# import torch
# Train the model for a maximum of 100 epochs
#for epoch in range(100):
# Train the model for one epoch
# train(model, train_data, optimizer)
# Evaluate the model on the validation set
# val_loss = evaluate(model, val_data)
# If the validation loss has not improved in the last 10 epochs, stop training
# if val_loss > best_val_loss:
# best_val_loss = val_loss
# patience = 0
# else:
# patience += 1
# if patience == 10:
# break
Neural Networks regularization
1 Overfitting
Overfitting is a common problem in deep learning, and occurs when a model is excessively complex and is able to fit the training data too closely. This can lead to poor generalization to new, unseen data, as the model may have learned patterns in the training data that are not present in the real world.

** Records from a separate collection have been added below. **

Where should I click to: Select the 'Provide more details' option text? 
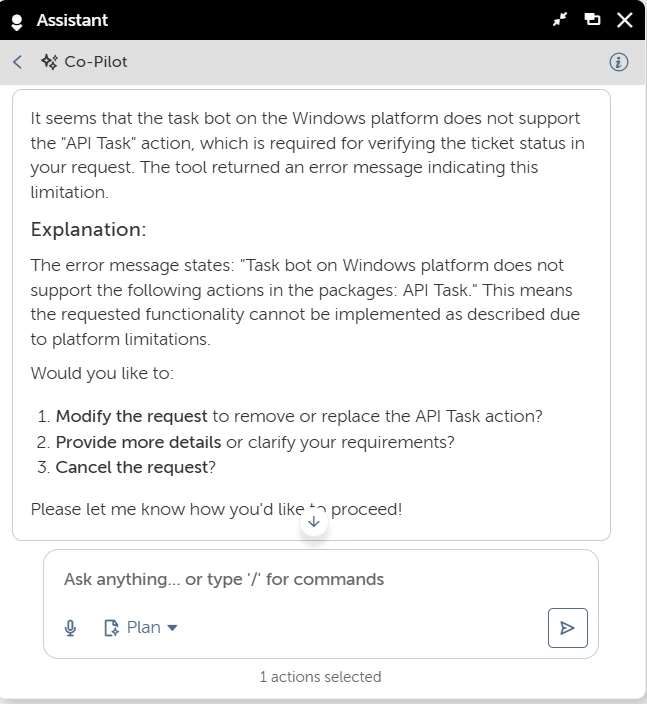(x=138, y=442)
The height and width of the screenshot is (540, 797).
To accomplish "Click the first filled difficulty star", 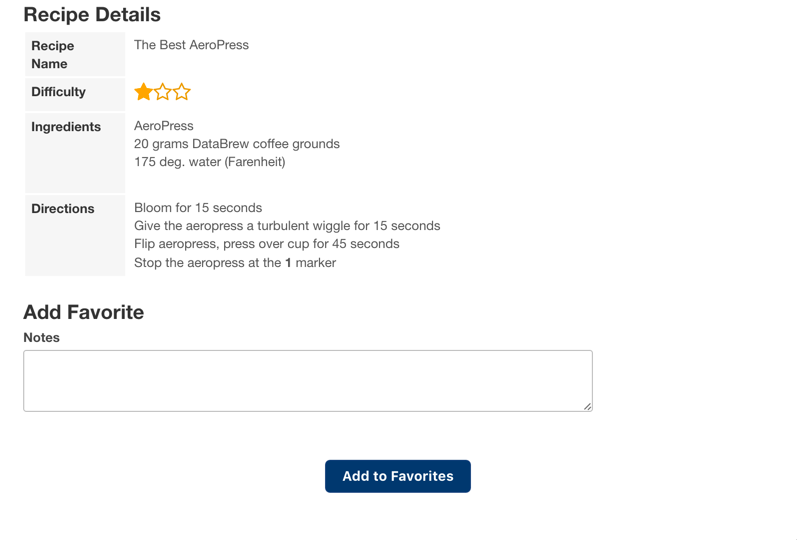I will (x=144, y=92).
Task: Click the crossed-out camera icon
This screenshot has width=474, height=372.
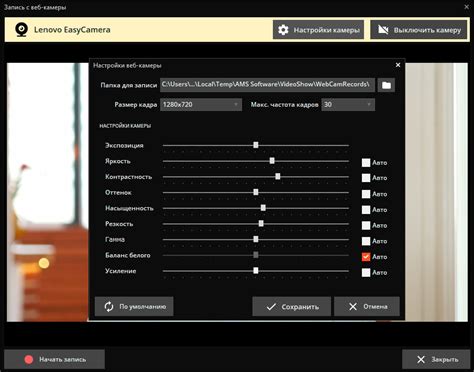Action: click(x=383, y=30)
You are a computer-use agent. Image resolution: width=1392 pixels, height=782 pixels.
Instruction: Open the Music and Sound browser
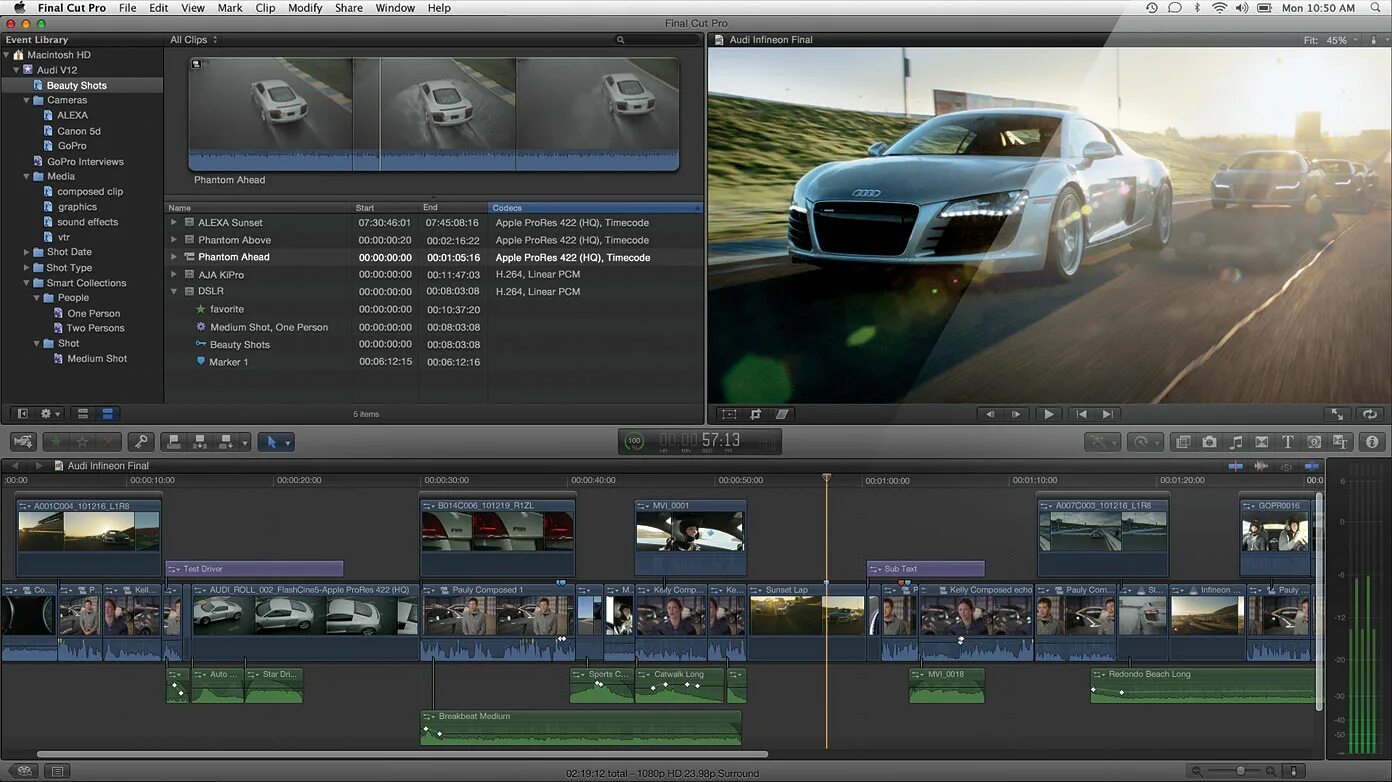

There are several factors that can contribute to overfitting in deep neural networks:
Large number of parameters: complex network architectures, such as very deep networks or networks with a large number of parameters, can be prone to overfitting.
Lack of sufficient data: If the training dataset is small, the model may be able to fit the training data too closely, leading to overfitting.
It is therefore to use regularization techniques to prevent it.
2 Neural Networks regularization
Regularization techniques are used to prevent overfitting in deep learning models. Regularization techniques result in:
Improved generalization: By preventing overfitting, regularization can help to improve the generalization performance of the model on new, unseen data.
Simplified models: Regularization can help to reduce the complexity of the model, which can make it easier to interpret and understand.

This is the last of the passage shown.